R v Marangwanda [2009] EWCA Crim 60
Whether the reckless transmission of STIs to others in the course of ordinary contact, particularly children, merits a charge of grievous bodily harm and the issuing of a sexual offences prevention order.
Facts
The defendant was responsible for assisting in caring for two young children, as he was engaged in a romantic relationship with their mother. The defendant had already been diagnosed with gonorrhoea, and received the relevant treatment. A month later, both children were also diagnosed with gonorrhoea. The defendant was thus charged with two counts of sexual activity with a child, in violation of s. 9 of the 2003 Sexual Offences Act, however these charges were unsuccessful due to lack of evidence. The primary focus of the instance case was whether the defendant could be separately convicted of GBH under s. 20 of the 1861 Offences Against the Person Act, for having recklessly transmitted gonorrhoea to the two child victims by ordinary contact as a result of bad personal hygiene.
Issues
Could an individual who acted recklessly in failing to prevent the reasonably foreseeable transmission of a sexually transmitted infection to children be subject to a sexual offences prevention order.
Decision/Outcome
The Court partially allowed the defendant’s appeal against his initial conviction, reducing his sentence, which subsequently invalidated the order which would have prevented him from working with children again. However, the Court found that despite this, the defendant’s actions still amounted to serious sexual harm, and so a charge of GBH remained applicable and a sexual offences prevention order could thus still be appropriately issued.
Words: 265
Updated 20 March 2026
This case summary is broadly accurate in its description of R v Marangwanda [2009] EWCA Crim 60. However, readers should be aware of two important legal developments affecting the wider context of the article.
First, Sexual Offences Prevention Orders (SOPOs), as discussed in this case, were abolished and replaced by Sexual Harm Prevention Orders (SHPOs) under the Anti-social Behaviour, Crime and Policing Act 2014, which came into force in March 2015. The legal framework governing such orders has therefore changed, though the underlying purpose of protecting the public from sexual harm remains similar.
Second, the article’s description of the s.20 Offences Against the Person Act 1861 charge for reckless transmission of an STI remains consistent with the line of authority running from R v Dica [2004] EWCA Crim 1103 and R v Konzani [2005] EWCA Crim 706, and no subsequent statutory change has altered the applicability of s.20 to reckless disease transmission. That aspect of the law remains as stated.
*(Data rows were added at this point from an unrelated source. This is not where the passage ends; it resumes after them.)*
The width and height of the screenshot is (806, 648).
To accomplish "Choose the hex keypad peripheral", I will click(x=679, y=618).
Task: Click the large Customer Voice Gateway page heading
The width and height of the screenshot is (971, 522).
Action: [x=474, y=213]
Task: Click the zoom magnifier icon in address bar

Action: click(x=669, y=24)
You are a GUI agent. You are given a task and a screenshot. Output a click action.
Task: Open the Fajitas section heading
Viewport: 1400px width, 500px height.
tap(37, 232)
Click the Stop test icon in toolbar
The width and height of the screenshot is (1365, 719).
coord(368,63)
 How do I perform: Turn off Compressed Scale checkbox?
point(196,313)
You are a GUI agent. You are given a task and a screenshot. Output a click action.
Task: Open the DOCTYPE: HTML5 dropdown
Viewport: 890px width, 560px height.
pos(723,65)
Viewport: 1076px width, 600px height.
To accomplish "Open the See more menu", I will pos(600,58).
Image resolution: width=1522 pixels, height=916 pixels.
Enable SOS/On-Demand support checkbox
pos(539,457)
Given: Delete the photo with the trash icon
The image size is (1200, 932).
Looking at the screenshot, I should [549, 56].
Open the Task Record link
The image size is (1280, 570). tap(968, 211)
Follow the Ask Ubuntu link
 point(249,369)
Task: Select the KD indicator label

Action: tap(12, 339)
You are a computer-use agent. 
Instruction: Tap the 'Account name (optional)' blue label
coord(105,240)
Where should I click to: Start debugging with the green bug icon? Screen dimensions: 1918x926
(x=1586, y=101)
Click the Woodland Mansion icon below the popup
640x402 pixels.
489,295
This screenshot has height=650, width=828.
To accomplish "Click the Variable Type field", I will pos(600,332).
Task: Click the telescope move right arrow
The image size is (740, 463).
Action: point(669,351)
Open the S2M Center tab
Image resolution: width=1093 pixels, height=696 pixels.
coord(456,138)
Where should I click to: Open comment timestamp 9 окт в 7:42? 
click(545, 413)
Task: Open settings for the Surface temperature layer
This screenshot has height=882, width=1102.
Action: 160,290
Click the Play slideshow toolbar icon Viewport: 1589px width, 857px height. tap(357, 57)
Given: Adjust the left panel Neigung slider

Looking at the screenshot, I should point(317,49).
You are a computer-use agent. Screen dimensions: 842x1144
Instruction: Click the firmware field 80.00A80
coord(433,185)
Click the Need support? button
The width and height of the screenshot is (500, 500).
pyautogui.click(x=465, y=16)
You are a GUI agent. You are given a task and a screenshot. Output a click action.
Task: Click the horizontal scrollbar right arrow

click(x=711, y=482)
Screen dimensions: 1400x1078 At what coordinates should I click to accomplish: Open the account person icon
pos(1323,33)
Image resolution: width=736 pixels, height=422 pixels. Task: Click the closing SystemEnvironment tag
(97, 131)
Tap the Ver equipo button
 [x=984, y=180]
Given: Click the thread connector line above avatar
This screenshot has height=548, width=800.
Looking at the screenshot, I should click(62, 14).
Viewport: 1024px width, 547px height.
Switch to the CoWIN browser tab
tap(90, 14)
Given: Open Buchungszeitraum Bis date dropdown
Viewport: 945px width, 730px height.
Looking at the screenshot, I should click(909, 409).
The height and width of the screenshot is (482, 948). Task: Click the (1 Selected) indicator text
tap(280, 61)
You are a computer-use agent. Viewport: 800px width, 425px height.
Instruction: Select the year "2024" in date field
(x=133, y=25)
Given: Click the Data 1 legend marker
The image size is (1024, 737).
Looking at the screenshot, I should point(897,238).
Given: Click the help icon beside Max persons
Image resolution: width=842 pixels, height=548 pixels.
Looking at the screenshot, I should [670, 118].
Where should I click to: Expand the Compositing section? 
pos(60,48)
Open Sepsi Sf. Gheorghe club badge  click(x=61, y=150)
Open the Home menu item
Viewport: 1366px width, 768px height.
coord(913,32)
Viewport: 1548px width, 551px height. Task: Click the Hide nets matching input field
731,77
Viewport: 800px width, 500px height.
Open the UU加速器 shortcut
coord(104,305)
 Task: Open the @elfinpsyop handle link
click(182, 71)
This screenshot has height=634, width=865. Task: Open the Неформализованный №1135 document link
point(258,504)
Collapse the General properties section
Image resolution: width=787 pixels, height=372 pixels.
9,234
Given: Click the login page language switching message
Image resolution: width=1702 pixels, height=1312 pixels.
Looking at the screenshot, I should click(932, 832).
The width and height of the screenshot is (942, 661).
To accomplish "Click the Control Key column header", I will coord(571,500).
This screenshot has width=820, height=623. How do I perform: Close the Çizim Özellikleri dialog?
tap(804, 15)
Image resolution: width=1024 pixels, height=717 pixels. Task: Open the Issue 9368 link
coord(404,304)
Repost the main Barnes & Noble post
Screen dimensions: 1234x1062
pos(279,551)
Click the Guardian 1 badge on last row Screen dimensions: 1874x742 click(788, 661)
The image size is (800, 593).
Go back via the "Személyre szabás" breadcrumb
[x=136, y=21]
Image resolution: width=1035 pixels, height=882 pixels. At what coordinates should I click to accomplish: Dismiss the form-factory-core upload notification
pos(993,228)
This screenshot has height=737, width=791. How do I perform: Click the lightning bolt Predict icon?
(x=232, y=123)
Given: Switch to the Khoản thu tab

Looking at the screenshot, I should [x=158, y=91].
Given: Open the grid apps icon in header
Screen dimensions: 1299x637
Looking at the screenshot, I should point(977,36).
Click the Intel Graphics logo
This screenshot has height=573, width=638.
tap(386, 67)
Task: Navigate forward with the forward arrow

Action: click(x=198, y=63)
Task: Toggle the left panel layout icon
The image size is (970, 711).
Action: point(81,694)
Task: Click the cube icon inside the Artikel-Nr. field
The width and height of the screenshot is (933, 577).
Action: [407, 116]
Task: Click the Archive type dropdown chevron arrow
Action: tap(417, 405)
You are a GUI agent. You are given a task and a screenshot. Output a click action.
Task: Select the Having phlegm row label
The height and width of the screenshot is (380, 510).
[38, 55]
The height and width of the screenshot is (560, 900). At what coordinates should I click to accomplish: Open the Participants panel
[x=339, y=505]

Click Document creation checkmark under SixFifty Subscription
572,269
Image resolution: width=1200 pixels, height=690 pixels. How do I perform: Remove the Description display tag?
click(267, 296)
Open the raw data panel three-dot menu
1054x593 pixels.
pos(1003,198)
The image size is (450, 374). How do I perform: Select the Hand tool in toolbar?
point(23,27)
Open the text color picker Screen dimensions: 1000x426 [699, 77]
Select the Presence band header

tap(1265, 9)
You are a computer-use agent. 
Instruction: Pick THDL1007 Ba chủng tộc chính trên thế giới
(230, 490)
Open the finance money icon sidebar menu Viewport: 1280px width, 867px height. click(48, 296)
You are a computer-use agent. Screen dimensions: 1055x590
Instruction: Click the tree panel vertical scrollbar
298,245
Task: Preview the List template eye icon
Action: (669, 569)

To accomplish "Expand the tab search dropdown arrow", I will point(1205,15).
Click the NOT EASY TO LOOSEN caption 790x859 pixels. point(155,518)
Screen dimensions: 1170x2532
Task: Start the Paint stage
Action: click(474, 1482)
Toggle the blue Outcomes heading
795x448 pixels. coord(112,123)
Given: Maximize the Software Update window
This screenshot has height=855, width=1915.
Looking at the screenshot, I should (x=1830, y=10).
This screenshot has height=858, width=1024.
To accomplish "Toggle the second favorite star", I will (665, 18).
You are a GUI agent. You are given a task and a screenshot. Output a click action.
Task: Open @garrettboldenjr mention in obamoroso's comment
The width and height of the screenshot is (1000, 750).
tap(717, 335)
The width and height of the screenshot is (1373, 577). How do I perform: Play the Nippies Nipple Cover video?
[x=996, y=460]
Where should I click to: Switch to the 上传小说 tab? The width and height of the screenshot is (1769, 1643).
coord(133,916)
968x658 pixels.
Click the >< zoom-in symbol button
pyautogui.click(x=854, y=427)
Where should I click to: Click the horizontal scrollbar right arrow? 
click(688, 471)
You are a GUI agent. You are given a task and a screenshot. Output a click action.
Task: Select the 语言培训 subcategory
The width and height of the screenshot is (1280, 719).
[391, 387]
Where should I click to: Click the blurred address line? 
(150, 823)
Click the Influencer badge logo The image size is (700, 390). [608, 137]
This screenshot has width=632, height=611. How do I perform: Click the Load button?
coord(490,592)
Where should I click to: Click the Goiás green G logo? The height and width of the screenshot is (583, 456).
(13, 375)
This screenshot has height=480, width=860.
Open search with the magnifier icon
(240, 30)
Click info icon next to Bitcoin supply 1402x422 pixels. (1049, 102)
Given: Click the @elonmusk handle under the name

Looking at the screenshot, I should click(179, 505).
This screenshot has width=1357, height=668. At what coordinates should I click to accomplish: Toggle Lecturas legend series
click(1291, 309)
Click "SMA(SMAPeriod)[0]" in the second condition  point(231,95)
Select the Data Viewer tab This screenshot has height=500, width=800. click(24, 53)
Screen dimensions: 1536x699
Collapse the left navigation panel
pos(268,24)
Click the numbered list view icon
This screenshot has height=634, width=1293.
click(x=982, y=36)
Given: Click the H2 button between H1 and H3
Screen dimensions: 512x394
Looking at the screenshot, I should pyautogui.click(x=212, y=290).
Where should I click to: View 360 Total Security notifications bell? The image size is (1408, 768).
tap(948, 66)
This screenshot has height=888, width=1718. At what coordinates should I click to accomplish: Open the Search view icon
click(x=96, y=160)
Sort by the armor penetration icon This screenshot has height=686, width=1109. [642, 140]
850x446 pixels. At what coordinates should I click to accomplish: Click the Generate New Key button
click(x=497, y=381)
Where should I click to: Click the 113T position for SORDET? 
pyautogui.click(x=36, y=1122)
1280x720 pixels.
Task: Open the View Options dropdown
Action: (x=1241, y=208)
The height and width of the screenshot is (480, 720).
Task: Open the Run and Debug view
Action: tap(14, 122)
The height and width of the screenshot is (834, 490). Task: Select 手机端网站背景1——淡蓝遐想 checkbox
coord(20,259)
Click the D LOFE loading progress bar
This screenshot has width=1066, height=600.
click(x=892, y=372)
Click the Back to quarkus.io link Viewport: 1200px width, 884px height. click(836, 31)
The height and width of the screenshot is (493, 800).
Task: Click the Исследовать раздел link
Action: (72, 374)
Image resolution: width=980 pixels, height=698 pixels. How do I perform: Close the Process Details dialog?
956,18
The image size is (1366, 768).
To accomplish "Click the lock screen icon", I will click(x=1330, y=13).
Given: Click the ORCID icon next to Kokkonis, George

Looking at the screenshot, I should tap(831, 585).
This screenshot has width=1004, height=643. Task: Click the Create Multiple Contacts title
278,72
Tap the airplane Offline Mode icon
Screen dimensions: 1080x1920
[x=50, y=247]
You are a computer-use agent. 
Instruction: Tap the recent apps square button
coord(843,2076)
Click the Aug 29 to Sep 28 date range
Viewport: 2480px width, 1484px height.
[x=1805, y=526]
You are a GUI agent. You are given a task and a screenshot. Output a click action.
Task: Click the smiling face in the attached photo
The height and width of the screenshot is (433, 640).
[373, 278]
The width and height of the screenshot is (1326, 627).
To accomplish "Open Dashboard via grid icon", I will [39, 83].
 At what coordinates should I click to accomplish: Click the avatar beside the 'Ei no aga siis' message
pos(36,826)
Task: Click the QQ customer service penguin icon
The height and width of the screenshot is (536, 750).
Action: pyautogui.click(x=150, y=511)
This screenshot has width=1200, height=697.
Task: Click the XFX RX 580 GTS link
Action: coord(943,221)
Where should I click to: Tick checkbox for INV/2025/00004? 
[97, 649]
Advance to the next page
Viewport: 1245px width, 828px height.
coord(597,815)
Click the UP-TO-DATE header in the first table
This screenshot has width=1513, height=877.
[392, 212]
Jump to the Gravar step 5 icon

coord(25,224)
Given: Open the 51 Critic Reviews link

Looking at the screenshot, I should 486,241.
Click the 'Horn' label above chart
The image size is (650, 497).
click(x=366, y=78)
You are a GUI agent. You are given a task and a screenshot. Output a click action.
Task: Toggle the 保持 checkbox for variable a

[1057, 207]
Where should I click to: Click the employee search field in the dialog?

Readers should note that the summary’s description of the outcome is somewhat compressed. The Court of Appeal quashed the SOPO on the basis that it had been made by reference to the original sentence, but confirmed that a properly constructed order addressing sexual harm could still be made. The core legal principles discussed remain good law, subject to the replacement of SOPOs by SHPOs noted above.